Problem statement
The lines below starting at the line containing "Instruction: Toggle the" and ending at the line containing "Click the pencil icon beside e-Learningの使い方" are to be repeated exactly, with both ends kept and nothing else added.

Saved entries
┄┄┄┄┄┄┄┄┄┄
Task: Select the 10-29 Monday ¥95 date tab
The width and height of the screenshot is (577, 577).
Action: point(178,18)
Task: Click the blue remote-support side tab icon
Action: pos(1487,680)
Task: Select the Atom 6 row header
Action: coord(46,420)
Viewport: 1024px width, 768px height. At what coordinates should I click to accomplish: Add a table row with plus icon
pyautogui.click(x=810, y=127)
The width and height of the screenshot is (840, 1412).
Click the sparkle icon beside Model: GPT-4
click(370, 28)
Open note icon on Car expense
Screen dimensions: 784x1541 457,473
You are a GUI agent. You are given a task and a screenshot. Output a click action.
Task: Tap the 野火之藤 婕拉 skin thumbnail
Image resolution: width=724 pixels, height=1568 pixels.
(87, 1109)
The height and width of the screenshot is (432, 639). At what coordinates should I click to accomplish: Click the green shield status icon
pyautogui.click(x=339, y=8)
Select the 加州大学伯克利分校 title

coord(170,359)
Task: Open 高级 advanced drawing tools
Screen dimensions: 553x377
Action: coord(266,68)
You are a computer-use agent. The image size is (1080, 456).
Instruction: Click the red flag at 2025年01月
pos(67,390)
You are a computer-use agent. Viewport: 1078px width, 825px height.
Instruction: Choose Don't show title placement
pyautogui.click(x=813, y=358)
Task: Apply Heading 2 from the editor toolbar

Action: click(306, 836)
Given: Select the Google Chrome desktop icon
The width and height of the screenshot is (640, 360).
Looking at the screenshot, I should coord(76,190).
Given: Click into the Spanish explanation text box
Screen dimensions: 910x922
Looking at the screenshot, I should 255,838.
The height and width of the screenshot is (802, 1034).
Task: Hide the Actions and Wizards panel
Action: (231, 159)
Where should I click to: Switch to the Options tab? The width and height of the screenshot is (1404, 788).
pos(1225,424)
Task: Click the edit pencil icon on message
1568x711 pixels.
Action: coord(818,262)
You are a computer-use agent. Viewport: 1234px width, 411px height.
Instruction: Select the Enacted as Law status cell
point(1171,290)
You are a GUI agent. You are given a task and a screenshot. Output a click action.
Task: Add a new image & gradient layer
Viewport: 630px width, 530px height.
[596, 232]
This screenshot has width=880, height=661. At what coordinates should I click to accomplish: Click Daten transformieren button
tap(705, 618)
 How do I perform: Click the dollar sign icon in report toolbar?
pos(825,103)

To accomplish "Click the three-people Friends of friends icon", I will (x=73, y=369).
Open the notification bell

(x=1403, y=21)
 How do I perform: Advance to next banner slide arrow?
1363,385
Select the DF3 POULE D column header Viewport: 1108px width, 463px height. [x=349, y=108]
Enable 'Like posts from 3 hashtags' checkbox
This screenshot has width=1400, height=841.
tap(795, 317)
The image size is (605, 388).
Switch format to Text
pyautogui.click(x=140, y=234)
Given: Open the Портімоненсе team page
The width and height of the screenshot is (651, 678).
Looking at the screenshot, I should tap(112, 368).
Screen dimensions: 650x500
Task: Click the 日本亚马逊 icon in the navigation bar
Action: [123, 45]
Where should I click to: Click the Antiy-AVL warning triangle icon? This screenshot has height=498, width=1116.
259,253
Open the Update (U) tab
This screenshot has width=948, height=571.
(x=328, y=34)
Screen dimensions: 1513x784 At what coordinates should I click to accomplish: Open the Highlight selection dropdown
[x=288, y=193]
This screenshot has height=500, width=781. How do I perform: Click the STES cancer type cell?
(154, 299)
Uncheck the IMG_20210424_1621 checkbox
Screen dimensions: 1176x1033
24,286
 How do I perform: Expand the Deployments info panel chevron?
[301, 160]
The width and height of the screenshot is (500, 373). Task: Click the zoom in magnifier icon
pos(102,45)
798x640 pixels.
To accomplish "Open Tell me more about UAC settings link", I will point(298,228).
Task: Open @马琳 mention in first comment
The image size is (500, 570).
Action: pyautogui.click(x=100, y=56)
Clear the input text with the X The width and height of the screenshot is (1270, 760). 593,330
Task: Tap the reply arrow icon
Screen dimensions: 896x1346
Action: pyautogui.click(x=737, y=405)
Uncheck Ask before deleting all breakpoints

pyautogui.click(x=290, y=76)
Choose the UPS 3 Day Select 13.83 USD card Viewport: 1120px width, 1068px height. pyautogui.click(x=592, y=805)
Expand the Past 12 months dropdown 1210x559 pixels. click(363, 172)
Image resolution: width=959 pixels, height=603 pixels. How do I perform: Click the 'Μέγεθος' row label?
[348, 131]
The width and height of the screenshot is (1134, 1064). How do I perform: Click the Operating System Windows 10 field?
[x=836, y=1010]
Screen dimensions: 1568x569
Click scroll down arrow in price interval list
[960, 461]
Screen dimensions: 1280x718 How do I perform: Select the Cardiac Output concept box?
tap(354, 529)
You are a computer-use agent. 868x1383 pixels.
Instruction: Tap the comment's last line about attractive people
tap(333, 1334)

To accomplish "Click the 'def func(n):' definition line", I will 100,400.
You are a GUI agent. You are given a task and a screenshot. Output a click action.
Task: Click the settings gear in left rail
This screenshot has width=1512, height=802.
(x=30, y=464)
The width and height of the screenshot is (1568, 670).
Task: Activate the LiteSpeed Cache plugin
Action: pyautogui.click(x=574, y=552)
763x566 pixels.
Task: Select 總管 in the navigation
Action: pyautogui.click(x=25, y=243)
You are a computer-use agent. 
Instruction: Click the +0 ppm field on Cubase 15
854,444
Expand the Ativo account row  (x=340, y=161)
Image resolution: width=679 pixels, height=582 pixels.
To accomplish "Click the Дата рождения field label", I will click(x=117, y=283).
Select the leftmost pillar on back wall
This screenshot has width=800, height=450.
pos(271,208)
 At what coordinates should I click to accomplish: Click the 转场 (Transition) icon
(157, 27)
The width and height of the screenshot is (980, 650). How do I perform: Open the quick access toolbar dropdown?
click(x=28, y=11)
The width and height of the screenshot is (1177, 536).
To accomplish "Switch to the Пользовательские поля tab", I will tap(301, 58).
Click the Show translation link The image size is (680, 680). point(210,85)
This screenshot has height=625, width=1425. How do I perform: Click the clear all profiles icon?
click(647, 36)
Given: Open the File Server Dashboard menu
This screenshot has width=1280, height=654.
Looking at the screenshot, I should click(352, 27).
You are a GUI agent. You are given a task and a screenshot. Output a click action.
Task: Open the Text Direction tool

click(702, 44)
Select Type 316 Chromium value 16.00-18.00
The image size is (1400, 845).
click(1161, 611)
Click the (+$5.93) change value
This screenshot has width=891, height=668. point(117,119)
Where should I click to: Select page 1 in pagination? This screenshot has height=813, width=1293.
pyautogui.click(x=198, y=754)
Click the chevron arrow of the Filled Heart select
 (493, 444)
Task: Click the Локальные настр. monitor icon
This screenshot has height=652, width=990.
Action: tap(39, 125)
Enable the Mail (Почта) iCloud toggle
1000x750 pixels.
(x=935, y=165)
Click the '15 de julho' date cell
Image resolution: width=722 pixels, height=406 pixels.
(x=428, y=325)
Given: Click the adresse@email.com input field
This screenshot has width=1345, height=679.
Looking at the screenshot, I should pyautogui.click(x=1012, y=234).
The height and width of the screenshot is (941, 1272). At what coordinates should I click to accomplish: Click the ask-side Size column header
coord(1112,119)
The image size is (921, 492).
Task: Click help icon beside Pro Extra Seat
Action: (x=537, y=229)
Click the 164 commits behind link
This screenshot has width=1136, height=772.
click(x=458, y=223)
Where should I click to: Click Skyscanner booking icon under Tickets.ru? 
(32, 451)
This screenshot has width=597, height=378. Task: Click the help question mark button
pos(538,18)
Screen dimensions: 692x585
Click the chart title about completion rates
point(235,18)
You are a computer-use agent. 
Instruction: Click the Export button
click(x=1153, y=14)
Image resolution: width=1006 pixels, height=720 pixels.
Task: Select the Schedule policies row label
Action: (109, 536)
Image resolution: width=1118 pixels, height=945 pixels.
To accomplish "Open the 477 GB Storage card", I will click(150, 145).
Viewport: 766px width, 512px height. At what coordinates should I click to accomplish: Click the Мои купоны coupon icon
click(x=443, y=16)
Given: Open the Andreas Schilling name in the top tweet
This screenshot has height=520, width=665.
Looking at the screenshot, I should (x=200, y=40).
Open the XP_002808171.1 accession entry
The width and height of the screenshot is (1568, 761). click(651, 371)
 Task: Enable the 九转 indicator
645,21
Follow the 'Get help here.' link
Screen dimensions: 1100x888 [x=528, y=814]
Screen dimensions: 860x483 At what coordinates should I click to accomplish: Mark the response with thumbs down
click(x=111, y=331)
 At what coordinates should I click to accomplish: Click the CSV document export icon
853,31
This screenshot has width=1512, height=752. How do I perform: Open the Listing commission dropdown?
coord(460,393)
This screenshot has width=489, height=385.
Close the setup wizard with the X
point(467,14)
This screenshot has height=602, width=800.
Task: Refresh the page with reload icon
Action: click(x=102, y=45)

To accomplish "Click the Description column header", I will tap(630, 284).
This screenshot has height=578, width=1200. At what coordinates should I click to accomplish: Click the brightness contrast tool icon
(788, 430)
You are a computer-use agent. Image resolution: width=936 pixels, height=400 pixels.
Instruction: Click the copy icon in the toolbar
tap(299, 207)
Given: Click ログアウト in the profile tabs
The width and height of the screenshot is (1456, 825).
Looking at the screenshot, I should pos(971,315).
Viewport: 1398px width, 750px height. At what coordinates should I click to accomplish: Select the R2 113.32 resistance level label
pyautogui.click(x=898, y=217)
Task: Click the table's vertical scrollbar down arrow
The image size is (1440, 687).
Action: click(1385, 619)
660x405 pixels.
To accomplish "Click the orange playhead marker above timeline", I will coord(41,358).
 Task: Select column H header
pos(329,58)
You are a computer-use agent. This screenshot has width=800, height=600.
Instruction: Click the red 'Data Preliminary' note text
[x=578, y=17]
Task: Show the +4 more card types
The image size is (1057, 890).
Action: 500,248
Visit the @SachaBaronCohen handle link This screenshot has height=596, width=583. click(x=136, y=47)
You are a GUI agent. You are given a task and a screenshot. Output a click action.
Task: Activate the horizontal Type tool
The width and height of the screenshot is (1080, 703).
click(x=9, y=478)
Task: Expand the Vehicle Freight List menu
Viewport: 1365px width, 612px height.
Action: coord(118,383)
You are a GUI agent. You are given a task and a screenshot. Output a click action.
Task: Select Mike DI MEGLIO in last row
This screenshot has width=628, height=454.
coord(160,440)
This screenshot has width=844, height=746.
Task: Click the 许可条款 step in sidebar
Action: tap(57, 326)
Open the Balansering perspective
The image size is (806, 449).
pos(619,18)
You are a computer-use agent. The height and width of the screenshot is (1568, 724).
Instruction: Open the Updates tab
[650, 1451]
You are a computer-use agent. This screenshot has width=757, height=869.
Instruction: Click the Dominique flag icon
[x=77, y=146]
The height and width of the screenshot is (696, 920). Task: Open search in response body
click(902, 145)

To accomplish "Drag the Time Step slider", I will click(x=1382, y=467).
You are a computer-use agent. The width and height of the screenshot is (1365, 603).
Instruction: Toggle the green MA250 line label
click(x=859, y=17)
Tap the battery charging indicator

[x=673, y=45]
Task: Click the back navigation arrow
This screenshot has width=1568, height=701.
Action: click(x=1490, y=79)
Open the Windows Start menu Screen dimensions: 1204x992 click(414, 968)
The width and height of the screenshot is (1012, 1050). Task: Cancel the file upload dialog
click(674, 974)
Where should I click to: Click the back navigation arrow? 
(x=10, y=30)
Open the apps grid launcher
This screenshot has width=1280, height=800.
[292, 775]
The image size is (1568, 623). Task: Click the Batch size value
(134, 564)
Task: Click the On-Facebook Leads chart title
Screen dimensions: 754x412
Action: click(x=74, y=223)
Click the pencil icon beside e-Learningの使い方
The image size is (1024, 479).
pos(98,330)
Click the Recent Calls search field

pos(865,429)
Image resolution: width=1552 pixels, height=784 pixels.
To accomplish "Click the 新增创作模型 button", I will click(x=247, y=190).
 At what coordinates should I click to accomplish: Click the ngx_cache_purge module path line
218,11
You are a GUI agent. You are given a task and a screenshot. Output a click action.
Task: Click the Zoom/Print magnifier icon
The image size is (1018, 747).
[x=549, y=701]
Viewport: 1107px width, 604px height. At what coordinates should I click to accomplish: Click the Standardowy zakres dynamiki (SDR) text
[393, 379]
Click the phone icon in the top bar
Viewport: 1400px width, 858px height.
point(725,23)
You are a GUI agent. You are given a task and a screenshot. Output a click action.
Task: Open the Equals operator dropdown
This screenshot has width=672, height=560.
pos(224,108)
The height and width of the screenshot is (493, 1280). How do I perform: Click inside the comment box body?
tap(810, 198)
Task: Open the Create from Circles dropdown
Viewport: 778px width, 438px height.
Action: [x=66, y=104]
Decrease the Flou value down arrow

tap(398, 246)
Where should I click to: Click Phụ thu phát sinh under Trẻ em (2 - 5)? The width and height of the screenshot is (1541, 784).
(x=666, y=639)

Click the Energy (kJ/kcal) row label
┄┄┄┄┄┄┄┄┄┄
Expected output
Instruction: Toggle the green MA250 line label
click(x=859, y=17)
Tap the battery charging indicator

[x=673, y=45]
Task: Click the back navigation arrow
This screenshot has width=1568, height=701.
Action: click(x=1490, y=79)
Open the Windows Start menu Screen dimensions: 1204x992 click(414, 968)
The width and height of the screenshot is (1012, 1050). Task: Cancel the file upload dialog
click(674, 974)
Where should I click to: Click the back navigation arrow? 
(x=10, y=30)
Open the apps grid launcher
This screenshot has width=1280, height=800.
[292, 775]
The image size is (1568, 623). Task: Click the Batch size value
(134, 564)
Task: Click the On-Facebook Leads chart title
Screen dimensions: 754x412
Action: click(x=74, y=223)
Click the pencil icon beside e-Learningの使い方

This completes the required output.